(Stored items)
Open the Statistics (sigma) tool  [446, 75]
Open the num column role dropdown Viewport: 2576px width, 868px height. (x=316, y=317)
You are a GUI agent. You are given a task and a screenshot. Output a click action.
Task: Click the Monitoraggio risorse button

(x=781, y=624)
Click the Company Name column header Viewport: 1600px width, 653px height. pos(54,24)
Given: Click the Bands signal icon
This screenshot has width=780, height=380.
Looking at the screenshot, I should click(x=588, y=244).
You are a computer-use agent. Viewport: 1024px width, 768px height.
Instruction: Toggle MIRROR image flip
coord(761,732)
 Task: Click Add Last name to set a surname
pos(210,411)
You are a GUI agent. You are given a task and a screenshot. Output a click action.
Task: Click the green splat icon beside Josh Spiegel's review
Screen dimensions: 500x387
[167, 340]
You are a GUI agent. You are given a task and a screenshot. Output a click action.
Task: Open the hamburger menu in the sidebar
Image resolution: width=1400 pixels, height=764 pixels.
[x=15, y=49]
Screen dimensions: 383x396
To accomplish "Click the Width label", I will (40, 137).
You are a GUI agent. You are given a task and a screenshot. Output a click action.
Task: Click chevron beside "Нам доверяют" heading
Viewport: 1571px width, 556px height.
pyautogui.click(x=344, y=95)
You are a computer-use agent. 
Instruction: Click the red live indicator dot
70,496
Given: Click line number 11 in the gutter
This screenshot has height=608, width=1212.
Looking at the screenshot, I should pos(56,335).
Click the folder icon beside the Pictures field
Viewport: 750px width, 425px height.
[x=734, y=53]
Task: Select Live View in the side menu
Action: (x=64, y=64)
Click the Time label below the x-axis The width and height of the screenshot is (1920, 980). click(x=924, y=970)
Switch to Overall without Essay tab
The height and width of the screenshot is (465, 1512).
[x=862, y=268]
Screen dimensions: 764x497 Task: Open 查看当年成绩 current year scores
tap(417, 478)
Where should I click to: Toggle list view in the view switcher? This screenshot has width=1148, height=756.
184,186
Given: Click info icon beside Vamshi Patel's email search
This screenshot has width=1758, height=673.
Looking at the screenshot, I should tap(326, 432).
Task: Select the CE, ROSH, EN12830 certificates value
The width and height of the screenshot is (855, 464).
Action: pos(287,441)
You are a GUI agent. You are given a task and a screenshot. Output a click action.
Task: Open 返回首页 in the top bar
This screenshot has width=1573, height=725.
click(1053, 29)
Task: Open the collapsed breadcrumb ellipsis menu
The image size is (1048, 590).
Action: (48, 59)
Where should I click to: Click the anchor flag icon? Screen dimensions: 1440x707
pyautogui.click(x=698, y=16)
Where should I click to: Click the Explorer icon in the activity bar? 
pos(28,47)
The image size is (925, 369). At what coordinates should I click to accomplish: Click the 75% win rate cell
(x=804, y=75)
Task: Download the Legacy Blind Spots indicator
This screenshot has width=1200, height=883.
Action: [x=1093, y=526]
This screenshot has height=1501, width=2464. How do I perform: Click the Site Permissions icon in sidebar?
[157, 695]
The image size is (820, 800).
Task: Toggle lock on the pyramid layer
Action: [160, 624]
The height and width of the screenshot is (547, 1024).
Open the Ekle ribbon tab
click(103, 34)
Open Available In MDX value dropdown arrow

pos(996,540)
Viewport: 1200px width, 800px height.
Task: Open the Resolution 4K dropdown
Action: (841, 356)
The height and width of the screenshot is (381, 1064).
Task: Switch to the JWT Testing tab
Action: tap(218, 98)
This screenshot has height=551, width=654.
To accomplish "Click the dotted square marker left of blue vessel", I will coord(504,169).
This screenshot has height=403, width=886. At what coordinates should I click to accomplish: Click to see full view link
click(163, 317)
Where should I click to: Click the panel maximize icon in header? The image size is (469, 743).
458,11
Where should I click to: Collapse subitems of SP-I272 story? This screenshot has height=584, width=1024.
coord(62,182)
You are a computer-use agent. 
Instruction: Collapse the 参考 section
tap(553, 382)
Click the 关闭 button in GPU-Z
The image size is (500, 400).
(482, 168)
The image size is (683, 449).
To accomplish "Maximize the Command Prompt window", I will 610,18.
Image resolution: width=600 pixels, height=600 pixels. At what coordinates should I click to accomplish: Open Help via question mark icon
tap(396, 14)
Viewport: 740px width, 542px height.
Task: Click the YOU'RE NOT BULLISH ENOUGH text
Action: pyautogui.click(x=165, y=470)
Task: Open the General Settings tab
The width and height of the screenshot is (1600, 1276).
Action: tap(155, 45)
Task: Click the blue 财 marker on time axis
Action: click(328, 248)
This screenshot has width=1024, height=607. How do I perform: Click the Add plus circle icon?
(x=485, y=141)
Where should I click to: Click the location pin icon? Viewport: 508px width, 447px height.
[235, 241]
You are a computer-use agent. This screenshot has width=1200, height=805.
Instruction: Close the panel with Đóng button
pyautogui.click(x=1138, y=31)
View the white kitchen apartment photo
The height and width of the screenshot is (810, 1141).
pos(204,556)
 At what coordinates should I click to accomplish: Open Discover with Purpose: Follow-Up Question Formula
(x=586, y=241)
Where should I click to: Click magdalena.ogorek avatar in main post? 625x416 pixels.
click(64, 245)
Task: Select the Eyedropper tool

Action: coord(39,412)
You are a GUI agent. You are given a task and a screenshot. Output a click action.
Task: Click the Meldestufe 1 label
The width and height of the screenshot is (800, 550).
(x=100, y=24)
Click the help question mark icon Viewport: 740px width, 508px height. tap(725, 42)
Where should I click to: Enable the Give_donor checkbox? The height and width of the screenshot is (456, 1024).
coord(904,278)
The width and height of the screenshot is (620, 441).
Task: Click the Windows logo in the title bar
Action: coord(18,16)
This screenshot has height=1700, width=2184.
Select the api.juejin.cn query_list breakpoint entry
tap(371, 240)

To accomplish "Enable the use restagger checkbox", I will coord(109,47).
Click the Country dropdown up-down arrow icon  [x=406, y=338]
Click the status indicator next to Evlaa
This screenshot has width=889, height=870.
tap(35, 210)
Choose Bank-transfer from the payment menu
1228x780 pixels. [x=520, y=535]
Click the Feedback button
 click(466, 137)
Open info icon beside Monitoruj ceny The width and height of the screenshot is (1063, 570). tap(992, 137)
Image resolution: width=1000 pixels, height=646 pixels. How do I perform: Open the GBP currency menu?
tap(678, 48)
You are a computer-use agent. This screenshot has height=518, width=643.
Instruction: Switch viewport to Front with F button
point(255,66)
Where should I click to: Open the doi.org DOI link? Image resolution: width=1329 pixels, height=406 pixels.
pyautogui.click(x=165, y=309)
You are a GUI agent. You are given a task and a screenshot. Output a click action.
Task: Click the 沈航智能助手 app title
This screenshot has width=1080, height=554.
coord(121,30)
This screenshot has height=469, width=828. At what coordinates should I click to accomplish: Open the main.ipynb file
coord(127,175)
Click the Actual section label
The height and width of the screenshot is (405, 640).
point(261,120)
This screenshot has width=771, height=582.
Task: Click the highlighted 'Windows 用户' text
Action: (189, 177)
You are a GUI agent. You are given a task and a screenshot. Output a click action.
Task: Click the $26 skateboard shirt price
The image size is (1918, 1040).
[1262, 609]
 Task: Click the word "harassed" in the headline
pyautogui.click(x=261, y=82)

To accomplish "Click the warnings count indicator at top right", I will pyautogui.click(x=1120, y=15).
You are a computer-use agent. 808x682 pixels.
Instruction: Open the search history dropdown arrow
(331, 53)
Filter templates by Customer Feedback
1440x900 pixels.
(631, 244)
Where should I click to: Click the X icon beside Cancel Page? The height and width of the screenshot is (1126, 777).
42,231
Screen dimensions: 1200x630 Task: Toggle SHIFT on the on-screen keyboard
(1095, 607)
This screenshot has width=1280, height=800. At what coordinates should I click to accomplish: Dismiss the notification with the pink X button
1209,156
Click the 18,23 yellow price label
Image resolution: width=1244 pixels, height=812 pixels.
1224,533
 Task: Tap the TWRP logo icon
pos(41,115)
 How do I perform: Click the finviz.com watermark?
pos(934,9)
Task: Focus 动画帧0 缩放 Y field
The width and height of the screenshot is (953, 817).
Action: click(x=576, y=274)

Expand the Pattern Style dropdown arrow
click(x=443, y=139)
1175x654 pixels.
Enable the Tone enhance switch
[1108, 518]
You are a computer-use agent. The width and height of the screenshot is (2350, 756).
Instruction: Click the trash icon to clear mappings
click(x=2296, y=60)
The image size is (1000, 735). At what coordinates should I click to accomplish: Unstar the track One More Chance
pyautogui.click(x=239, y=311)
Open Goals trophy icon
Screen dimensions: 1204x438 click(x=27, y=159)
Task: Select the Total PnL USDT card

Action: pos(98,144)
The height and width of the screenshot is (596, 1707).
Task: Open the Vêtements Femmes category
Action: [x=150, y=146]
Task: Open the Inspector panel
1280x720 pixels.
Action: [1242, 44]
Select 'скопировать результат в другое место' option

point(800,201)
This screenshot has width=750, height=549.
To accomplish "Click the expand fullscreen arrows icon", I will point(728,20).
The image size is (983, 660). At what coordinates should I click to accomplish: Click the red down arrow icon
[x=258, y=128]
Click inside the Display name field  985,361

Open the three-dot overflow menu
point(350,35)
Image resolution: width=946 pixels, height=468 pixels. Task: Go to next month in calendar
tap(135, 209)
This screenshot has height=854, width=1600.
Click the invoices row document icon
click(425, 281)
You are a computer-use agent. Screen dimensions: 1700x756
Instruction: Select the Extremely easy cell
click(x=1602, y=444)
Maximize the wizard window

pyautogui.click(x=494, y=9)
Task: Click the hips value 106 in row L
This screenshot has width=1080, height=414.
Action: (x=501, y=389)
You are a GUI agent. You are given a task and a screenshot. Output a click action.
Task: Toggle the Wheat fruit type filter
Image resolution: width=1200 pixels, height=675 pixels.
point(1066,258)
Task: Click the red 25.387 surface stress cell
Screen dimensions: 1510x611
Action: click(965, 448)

*Problem details*:
Output, exactly and with no other text, the line that contains "Task: Click the red" and all lines from there to the end of the records.

*Task answer*:
Task: Click the red 25.387 surface stress cell
Screen dimensions: 1510x611
Action: click(965, 448)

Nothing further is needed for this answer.